* _ACTIVITY_: The stretch wanted below opens at the line containing "Click the Jul" and closes at the line containing "Task: Switch to the Scanner tab". Please return it exactly, with no other lines.

* _DATA SUPPLIED_:
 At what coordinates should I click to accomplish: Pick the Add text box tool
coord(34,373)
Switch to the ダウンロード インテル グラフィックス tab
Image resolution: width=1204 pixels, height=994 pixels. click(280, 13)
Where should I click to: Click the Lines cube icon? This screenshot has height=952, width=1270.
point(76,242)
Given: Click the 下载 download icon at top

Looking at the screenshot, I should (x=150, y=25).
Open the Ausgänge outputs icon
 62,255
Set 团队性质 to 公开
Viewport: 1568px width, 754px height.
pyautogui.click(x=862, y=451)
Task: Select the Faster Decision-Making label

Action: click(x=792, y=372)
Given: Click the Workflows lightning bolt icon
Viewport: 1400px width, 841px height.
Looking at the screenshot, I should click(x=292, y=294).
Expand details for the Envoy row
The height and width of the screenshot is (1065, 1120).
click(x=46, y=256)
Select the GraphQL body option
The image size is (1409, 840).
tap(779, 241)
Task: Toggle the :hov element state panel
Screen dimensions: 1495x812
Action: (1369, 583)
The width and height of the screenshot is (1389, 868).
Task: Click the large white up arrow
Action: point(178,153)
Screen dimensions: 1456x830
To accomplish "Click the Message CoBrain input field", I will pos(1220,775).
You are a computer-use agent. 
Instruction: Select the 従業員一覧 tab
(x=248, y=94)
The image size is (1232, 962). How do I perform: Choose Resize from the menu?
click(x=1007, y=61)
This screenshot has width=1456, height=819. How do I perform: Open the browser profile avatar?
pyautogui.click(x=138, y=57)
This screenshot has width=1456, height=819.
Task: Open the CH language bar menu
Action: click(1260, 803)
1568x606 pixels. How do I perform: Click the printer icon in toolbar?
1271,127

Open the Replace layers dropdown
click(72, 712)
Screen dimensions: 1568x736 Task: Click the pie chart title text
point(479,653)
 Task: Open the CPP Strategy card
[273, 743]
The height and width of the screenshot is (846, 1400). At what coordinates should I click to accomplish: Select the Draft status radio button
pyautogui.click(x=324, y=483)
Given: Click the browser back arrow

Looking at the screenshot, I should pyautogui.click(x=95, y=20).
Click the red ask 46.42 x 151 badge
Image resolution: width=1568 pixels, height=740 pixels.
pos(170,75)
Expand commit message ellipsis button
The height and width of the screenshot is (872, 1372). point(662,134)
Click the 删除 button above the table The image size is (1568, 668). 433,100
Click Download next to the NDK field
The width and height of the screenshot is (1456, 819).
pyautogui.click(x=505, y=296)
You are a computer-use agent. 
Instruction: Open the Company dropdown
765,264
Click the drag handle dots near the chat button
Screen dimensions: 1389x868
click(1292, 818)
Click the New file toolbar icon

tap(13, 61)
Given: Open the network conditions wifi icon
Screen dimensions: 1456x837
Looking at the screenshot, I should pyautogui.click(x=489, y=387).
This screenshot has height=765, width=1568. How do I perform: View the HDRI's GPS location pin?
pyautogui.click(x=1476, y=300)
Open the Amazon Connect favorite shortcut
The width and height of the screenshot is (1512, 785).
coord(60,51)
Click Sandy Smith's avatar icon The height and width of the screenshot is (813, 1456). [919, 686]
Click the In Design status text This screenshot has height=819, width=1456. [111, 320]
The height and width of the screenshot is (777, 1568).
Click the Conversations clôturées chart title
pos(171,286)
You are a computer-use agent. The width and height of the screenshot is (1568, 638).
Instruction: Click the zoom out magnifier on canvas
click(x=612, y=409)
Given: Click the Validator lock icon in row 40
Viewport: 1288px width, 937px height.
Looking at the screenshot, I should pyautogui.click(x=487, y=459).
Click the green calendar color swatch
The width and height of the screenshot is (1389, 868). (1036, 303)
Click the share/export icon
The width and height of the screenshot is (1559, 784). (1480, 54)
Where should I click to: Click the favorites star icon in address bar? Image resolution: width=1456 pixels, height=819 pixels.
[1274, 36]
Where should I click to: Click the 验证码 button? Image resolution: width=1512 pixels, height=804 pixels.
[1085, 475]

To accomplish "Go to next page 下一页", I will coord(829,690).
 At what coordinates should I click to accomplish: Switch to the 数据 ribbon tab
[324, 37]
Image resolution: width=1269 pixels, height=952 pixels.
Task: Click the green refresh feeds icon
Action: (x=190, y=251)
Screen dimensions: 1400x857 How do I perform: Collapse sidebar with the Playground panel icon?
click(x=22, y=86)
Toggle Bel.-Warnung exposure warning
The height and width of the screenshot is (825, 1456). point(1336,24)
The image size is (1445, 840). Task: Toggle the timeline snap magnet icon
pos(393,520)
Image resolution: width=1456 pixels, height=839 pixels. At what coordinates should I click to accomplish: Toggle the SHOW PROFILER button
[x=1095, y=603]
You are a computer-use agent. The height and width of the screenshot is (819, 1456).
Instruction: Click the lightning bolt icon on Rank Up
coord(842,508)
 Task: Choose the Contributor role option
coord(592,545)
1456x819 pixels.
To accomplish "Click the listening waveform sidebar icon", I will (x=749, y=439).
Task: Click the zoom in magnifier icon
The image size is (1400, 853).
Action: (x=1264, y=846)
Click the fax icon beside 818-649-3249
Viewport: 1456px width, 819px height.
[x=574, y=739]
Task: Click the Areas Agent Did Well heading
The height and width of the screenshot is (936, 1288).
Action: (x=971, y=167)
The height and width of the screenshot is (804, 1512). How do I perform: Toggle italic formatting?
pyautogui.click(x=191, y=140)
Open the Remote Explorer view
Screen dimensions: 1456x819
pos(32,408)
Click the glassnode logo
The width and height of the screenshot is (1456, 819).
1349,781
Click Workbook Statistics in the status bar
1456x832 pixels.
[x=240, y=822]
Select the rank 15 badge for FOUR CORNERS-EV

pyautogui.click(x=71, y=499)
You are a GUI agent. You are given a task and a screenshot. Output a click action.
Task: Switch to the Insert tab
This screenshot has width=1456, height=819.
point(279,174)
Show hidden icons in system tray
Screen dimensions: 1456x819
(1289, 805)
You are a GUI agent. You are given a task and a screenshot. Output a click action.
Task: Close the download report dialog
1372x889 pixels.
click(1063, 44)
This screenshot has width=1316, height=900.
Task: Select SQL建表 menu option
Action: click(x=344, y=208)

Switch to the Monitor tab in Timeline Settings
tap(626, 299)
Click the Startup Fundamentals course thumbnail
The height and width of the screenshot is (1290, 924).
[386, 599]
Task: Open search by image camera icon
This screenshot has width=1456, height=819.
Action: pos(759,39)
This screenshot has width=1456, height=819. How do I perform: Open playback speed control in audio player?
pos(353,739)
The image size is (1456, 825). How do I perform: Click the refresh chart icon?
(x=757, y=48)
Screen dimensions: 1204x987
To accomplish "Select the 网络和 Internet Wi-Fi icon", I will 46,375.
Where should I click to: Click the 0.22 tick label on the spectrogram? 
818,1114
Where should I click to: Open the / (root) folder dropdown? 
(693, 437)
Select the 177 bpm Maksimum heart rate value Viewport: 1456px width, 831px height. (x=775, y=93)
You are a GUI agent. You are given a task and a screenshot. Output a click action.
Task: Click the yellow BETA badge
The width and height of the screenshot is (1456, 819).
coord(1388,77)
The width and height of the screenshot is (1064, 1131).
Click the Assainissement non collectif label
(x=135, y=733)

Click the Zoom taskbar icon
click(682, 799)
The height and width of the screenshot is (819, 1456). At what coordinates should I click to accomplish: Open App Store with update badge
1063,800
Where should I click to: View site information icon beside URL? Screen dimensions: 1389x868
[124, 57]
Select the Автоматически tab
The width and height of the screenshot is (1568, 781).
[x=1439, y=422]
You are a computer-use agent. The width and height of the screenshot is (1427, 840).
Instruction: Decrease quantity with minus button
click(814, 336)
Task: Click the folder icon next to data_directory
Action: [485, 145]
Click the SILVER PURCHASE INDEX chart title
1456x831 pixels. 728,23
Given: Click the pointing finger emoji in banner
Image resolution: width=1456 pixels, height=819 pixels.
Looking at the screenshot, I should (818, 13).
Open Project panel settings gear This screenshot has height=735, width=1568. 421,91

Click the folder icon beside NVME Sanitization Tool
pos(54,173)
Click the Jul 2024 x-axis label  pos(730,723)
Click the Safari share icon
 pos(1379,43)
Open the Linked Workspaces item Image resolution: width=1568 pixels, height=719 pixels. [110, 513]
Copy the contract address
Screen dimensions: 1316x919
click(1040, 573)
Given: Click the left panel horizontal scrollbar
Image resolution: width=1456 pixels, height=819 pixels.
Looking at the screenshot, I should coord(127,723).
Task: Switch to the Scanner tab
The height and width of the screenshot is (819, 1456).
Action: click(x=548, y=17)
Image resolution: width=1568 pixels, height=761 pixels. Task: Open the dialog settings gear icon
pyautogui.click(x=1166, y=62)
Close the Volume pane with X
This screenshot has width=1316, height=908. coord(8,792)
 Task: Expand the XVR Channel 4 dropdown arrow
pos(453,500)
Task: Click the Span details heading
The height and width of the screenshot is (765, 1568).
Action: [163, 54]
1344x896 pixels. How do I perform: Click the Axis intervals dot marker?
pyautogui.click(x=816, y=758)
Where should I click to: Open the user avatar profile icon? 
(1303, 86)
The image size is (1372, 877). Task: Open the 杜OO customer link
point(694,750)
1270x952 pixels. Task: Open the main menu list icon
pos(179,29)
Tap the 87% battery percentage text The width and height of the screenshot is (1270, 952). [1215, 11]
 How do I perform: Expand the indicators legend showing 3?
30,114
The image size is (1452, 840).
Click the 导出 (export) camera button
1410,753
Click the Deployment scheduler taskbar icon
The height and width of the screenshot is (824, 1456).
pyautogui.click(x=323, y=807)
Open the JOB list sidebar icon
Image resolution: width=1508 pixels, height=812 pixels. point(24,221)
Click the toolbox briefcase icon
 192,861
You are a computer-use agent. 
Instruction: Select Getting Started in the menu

* _RESULT OF THE TASK_:
Click the Jul 2024 x-axis label  pos(730,723)
Click the Safari share icon
 pos(1379,43)
Open the Linked Workspaces item Image resolution: width=1568 pixels, height=719 pixels. [110, 513]
Copy the contract address
Screen dimensions: 1316x919
click(1040, 573)
Given: Click the left panel horizontal scrollbar
Image resolution: width=1456 pixels, height=819 pixels.
Looking at the screenshot, I should coord(127,723).
Task: Switch to the Scanner tab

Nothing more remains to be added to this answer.